What Is a Subnet?
A subnet (short for subnetwork) is a logical subdivision of an IP network. Subnetting divides a large network into smaller, more manageable segments. Each subnet functions as its own mini-network with its own range of IP addresses.
Think of it like dividing a large office building into departments. Instead of one giant network where every device can see every other device, subnetting creates separate sections that keep traffic organized and improve security.
For example, a company might divide its network into subnets for different departments: 192.168.1.0/24 for Engineering, 192.168.2.0/24 for Marketing, and 192.168.3.0/24 for Finance. Devices within each subnet can communicate freely, while traffic between subnets goes through a router.
Subnet Masks Explained
A subnet mask determines which portion of an IP address identifies the network and which portion identifies the individual host (device). It's a 32-bit number that "masks" the network portion of the address.
Common subnet masks:
| Subnet Mask | CIDR | Usable Hosts | Description |
|---|---|---|---|
| 255.255.255.0 | /24 | 254 | Most common for small networks |
| 255.255.255.128 | /25 | 126 | Half of a /24 |
| 255.255.0.0 | /16 | 65,534 | Large networks |
| 255.0.0.0 | /8 | 16,777,214 | Very large networks |
How it works: The subnet mask is ANDed (bitwise) with the IP address. Bits set to 1 in the mask represent the network portion; bits set to 0 represent the host portion.
For example, with IP 192.168.1.100 and mask 255.255.255.0 (/24):
- Network address: 192.168.1.0 (first 24 bits)
- Host portion: .100 (last 8 bits)
- Broadcast address: 192.168.1.255
- Usable range: 192.168.1.1 to 192.168.1.254
CIDR Notation
CIDR (Classless Inter-Domain Routing) notation is a compact way to express a subnet mask. Instead of writing 255.255.255.0, you write /24 — the number after the slash indicates how many bits are used for the network portion.
Reading CIDR notation:
- /24 = 256 total IPs, 254 usable (most common for home and small office networks)
- /25 = 128 total IPs, 126 usable
- /26 = 64 total IPs, 62 usable
- /27 = 32 total IPs, 30 usable
- /28 = 16 total IPs, 14 usable
- /30 = 4 total IPs, 2 usable (used for point-to-point links between routers)
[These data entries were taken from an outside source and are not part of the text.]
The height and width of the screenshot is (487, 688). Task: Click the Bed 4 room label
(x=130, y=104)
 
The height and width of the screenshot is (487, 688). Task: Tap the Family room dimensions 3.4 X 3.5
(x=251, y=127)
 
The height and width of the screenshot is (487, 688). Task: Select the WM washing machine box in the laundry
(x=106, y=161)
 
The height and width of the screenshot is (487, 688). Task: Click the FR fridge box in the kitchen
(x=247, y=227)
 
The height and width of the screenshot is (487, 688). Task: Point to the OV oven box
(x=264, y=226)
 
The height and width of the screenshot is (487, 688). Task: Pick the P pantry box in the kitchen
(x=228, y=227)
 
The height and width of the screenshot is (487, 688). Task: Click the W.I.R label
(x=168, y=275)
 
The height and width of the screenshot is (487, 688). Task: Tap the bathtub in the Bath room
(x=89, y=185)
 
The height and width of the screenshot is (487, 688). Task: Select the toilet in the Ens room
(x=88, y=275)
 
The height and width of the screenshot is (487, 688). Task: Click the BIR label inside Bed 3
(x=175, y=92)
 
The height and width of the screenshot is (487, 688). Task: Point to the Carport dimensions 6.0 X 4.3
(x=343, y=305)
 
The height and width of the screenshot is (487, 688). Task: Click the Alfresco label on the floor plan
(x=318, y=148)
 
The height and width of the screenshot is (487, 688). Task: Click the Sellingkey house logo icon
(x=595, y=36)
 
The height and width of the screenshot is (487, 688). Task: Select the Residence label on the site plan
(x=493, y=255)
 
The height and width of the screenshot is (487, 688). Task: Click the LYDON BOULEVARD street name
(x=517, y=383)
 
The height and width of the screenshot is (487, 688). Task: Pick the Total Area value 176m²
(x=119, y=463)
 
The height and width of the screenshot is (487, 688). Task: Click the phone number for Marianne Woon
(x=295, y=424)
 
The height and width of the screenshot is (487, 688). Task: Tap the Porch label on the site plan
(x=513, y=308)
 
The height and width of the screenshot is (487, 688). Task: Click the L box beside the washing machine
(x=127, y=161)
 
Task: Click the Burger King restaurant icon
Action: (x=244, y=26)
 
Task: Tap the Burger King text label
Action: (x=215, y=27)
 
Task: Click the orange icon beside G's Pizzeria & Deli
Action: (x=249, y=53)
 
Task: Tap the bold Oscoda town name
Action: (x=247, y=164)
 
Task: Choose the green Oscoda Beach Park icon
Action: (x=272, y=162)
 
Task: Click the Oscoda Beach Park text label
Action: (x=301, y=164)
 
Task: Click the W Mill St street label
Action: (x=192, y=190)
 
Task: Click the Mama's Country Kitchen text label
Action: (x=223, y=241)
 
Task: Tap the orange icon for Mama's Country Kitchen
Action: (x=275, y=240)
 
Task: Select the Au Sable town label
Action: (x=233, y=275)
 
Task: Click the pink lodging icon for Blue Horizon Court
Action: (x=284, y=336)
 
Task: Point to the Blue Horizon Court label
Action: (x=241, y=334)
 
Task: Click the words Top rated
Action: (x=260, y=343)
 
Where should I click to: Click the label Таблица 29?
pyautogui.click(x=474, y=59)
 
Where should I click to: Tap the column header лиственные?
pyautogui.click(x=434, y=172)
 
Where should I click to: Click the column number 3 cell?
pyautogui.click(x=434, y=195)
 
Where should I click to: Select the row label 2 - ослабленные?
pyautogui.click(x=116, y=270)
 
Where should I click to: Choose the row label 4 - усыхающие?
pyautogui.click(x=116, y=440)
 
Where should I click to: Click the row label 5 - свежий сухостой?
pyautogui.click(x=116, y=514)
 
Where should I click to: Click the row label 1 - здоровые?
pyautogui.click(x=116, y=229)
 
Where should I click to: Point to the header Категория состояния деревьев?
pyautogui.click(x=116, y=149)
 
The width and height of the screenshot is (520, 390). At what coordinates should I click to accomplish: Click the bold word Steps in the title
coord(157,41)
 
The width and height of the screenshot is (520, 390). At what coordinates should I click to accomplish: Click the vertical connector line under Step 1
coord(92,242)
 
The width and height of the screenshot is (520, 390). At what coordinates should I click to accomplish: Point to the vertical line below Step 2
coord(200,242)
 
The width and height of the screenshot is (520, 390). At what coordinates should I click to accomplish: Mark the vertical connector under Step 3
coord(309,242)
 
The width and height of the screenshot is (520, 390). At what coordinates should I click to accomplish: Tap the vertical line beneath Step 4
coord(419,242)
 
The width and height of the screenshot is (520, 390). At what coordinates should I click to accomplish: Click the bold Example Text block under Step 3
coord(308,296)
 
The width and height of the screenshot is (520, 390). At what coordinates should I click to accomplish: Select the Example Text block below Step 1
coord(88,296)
- /32 = 1 IP (single host)
Quick formula: Total IPs in a subnet = 2^(32 - prefix length). Usable IPs = Total - 2 (one for network address, one for broadcast).
CIDR replaced the old classful addressing system (Class A, B, C) which wasted huge amounts of address space. With CIDR, you can allocate exactly the number of addresses needed.
Why Subnetting Matters
Reduced broadcast traffic: Broadcasts (like ARP requests) are contained within a subnet. Without subnetting, every device on the network receives every broadcast, wasting bandwidth.
Improved security: Subnets create boundaries. You can apply firewall rules between subnets — for example, preventing the guest Wi-Fi subnet from accessing the internal server subnet.
Better organization: Assigning different subnets to departments, floors, or device types makes the network easier to manage and troubleshoot.
Efficient IP usage: Instead of wasting a full /24 (254 IPs) on a department with only 10 devices, you can assign a /28 (14 usable IPs) and use the remaining addresses elsewhere.
Performance: Smaller subnets mean less broadcast traffic and less congestion, improving overall network performance.
Practical Subnetting Example
Suppose you have the network 10.0.0.0/24 (254 usable IPs) and need to divide it into 4 subnets:
You need 2 extra bits to create 4 subnets (2^2 = 4), changing /24 to /26.
Resulting subnets:
| Subnet | Network Address | Usable Range | Broadcast |
|---|---|---|---|
| 1 | 10.0.0.0/26 | 10.0.0.1 – 10.0.0.62 | 10.0.0.63 |
| 2 | 10.0.0.64/26 | 10.0.0.65 – 10.0.0.126 | 10.0.0.127 |
| 3 | 10.0.0.128/26 | 10.0.0.129 – 10.0.0.190 | 10.0.0.191 |
| 4 | 10.0.0.192/26 | 10.0.0.193 – 10.0.0.254 | 10.0.0.255 |
Each subnet has 62 usable host addresses. Devices in different subnets need a router to communicate with each other. This is how most business networks are structured.